Return every row from the start down to the line containing "(x=432, y=60)", copied word for word, ends included.

> **EXERCISE INPUT**:
++++++++++

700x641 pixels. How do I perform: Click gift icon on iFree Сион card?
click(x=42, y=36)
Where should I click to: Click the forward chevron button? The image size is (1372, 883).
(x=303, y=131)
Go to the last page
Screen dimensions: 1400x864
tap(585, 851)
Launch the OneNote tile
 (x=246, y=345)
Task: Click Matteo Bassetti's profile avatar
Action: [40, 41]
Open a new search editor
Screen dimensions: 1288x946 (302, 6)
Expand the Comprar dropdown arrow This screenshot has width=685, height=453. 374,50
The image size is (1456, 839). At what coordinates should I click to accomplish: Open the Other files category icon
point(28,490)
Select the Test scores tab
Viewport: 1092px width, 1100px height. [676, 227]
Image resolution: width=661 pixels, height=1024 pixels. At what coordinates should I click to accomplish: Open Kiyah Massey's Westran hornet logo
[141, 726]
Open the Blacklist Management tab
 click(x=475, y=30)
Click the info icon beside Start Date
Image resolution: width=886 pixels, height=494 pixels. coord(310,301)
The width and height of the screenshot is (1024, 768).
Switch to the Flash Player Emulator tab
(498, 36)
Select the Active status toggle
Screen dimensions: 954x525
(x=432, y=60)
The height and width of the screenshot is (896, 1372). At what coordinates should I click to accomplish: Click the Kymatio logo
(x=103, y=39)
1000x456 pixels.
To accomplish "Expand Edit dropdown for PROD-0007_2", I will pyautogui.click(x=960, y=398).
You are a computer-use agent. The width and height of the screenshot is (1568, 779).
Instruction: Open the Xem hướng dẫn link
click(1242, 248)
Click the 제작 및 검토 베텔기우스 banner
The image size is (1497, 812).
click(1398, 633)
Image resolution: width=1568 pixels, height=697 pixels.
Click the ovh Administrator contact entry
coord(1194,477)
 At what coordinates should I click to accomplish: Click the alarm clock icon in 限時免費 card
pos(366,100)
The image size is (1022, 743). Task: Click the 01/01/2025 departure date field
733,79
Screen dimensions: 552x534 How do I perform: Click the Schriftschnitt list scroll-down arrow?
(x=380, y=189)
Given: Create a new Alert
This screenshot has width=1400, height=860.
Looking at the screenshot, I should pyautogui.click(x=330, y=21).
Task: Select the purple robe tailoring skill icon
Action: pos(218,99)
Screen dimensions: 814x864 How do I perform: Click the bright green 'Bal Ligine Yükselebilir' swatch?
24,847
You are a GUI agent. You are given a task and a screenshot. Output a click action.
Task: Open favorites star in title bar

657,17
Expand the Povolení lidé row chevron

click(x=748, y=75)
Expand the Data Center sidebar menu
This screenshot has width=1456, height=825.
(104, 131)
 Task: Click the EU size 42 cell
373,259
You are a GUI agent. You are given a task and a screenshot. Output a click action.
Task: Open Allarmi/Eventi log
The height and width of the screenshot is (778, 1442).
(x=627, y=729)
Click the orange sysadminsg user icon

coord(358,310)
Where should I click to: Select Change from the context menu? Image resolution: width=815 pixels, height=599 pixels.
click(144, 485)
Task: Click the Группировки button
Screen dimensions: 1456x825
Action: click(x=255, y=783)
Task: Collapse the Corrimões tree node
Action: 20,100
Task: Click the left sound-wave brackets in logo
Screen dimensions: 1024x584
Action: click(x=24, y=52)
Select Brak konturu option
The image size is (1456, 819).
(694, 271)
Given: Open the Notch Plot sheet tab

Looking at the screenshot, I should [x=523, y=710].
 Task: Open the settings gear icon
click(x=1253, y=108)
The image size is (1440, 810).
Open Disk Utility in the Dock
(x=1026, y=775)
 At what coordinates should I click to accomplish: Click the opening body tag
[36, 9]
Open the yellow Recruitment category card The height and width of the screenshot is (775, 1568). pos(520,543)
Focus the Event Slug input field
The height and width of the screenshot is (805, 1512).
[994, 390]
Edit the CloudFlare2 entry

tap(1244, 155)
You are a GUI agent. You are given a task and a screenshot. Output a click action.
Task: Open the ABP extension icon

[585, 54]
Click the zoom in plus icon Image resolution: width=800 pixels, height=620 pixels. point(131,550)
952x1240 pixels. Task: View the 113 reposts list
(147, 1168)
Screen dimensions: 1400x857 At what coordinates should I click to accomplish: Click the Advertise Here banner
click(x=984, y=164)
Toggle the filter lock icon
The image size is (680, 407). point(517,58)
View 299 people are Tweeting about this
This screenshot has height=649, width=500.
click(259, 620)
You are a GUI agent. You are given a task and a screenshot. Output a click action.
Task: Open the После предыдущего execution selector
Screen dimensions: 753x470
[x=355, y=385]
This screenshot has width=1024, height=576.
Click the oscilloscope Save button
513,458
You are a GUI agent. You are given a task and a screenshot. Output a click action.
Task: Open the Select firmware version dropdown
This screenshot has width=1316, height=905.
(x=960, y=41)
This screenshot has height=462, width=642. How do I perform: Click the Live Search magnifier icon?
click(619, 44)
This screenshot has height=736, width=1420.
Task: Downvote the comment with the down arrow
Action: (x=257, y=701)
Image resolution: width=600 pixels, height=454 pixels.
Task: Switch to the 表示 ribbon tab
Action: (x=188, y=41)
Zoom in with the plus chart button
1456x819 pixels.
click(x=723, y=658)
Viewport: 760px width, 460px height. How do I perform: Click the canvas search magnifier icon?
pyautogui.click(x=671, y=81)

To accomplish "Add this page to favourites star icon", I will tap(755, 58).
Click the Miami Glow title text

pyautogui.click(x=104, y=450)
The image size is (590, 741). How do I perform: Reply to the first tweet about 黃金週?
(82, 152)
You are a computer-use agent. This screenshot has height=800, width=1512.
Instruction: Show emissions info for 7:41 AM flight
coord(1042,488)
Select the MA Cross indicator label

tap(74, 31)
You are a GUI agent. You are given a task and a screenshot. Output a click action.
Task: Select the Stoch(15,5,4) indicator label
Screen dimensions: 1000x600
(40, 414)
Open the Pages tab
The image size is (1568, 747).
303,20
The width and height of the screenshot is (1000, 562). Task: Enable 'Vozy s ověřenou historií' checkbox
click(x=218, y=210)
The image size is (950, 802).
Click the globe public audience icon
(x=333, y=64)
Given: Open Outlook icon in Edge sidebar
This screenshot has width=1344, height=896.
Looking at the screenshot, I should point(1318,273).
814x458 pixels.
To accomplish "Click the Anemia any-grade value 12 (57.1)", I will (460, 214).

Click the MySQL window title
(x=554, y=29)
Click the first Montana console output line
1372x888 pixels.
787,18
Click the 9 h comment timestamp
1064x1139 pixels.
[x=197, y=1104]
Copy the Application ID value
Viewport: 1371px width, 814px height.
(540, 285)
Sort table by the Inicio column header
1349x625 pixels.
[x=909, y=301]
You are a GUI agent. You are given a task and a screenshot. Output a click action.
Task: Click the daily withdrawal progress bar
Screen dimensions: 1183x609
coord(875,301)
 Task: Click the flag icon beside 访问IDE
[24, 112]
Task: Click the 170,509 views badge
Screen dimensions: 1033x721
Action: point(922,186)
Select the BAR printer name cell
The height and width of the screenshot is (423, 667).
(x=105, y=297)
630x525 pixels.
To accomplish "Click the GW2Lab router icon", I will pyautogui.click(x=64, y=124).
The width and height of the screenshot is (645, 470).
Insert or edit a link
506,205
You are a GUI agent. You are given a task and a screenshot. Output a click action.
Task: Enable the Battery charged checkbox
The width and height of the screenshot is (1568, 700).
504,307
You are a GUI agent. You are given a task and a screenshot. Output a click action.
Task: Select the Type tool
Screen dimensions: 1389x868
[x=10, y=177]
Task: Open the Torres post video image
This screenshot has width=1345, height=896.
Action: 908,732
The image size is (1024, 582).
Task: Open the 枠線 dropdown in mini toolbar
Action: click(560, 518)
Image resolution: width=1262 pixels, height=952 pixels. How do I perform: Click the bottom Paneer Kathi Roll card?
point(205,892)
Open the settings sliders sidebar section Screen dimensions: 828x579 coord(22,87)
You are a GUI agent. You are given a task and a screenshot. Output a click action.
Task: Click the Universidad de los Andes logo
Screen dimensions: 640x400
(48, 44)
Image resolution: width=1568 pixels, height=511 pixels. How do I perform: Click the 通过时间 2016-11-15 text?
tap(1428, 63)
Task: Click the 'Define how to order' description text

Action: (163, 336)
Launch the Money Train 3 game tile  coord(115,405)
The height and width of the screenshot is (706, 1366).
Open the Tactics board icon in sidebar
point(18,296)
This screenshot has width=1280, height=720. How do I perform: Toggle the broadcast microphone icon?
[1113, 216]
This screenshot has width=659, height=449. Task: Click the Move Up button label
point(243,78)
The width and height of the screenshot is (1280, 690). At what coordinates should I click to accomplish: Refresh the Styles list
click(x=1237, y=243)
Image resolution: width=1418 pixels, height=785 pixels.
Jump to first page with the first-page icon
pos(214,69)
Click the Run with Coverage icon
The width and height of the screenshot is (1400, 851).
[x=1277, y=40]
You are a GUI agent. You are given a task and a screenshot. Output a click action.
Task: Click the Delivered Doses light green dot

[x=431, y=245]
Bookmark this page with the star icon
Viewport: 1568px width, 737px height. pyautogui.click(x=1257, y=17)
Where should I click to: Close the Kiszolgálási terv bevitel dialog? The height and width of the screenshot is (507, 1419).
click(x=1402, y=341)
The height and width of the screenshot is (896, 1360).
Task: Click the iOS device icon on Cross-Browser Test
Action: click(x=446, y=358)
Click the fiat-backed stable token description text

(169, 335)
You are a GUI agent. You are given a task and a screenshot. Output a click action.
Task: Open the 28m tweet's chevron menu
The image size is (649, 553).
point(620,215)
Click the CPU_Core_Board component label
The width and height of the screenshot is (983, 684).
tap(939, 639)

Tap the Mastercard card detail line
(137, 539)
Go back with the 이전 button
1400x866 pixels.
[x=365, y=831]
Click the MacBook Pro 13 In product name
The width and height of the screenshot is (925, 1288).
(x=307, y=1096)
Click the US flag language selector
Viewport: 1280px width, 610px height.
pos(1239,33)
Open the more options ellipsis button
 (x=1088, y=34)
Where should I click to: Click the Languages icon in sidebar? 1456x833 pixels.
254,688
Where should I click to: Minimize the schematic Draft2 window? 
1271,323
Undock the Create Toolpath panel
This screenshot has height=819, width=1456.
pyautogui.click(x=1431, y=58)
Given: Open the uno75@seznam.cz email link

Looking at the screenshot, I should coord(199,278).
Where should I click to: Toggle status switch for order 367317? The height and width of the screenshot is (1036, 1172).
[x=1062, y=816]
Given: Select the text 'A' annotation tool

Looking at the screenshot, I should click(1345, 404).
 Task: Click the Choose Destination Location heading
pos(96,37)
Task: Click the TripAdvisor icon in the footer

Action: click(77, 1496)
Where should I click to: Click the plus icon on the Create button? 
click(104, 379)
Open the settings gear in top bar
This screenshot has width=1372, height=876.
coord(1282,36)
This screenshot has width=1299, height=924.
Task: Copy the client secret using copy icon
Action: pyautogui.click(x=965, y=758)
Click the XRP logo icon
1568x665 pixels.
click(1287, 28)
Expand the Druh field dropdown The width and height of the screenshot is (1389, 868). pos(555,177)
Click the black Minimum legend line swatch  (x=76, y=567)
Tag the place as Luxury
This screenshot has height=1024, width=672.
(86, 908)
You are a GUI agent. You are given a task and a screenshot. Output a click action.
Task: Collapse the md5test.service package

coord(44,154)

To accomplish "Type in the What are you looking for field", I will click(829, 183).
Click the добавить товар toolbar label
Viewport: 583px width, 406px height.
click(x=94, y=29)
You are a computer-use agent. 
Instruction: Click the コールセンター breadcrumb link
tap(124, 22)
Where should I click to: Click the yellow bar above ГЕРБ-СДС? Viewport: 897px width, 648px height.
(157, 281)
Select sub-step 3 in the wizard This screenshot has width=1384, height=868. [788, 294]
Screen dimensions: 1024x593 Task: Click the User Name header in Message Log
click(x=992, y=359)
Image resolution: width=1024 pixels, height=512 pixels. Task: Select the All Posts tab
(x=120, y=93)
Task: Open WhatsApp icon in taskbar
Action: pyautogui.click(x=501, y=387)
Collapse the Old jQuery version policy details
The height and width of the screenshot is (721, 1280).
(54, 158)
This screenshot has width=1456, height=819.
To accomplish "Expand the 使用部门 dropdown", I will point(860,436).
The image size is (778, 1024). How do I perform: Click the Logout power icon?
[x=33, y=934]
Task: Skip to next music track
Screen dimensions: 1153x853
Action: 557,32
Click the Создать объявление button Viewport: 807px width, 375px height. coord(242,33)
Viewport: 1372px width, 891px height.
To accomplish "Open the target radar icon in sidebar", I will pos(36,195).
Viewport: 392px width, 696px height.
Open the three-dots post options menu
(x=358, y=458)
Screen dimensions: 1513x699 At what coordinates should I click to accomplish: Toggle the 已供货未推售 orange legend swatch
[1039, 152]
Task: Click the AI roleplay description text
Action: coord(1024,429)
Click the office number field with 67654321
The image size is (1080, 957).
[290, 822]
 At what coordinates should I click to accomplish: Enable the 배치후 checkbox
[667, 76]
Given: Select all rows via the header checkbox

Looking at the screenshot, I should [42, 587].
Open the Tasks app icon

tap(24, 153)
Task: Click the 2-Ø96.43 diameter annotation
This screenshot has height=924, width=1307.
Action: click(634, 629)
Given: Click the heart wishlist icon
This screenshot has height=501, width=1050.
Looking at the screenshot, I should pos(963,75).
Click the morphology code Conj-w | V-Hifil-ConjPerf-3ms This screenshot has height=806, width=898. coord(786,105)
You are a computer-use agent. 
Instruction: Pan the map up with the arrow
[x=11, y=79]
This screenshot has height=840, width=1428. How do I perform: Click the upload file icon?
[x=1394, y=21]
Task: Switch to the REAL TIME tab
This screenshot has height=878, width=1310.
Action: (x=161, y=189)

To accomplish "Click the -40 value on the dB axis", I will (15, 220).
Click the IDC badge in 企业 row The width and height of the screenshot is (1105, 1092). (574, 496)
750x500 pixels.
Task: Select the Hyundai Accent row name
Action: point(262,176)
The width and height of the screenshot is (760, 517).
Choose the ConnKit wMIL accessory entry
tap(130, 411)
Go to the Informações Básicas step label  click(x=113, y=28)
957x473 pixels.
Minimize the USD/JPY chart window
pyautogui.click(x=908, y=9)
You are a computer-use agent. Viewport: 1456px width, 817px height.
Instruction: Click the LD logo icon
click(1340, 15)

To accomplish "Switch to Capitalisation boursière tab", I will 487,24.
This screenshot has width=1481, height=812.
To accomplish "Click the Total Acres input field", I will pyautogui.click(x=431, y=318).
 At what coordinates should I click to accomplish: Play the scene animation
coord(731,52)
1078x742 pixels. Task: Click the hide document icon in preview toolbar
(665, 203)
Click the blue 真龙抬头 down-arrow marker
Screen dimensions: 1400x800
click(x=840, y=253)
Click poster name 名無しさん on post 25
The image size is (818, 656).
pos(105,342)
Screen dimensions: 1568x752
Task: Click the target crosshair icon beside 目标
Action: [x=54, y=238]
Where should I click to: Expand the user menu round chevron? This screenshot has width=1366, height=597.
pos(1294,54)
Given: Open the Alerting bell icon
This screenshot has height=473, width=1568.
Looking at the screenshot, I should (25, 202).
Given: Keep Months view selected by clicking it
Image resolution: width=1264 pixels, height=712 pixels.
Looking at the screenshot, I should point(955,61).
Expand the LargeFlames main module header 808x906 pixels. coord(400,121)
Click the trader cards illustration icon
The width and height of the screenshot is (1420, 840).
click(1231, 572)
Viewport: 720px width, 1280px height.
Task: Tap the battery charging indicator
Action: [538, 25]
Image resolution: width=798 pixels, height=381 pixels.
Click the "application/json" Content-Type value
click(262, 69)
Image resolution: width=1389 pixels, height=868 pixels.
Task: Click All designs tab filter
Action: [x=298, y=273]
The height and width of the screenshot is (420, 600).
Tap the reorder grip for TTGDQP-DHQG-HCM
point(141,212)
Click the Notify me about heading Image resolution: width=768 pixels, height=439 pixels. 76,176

++++++++++

> **WRITTEN ANSWER**:
700x641 pixels. How do I perform: Click gift icon on iFree Сион card?
click(x=42, y=36)
Where should I click to: Click the forward chevron button? The image size is (1372, 883).
(x=303, y=131)
Go to the last page
Screen dimensions: 1400x864
tap(585, 851)
Launch the OneNote tile
 (x=246, y=345)
Task: Click Matteo Bassetti's profile avatar
Action: [40, 41]
Open a new search editor
Screen dimensions: 1288x946 (302, 6)
Expand the Comprar dropdown arrow This screenshot has width=685, height=453. 374,50
The image size is (1456, 839). At what coordinates should I click to accomplish: Open the Other files category icon
point(28,490)
Select the Test scores tab
Viewport: 1092px width, 1100px height. [676, 227]
Image resolution: width=661 pixels, height=1024 pixels. At what coordinates should I click to accomplish: Open Kiyah Massey's Westran hornet logo
[141, 726]
Open the Blacklist Management tab
 click(x=475, y=30)
Click the info icon beside Start Date
Image resolution: width=886 pixels, height=494 pixels. coord(310,301)
The width and height of the screenshot is (1024, 768).
Switch to the Flash Player Emulator tab
(498, 36)
Select the Active status toggle
Screen dimensions: 954x525
(x=432, y=60)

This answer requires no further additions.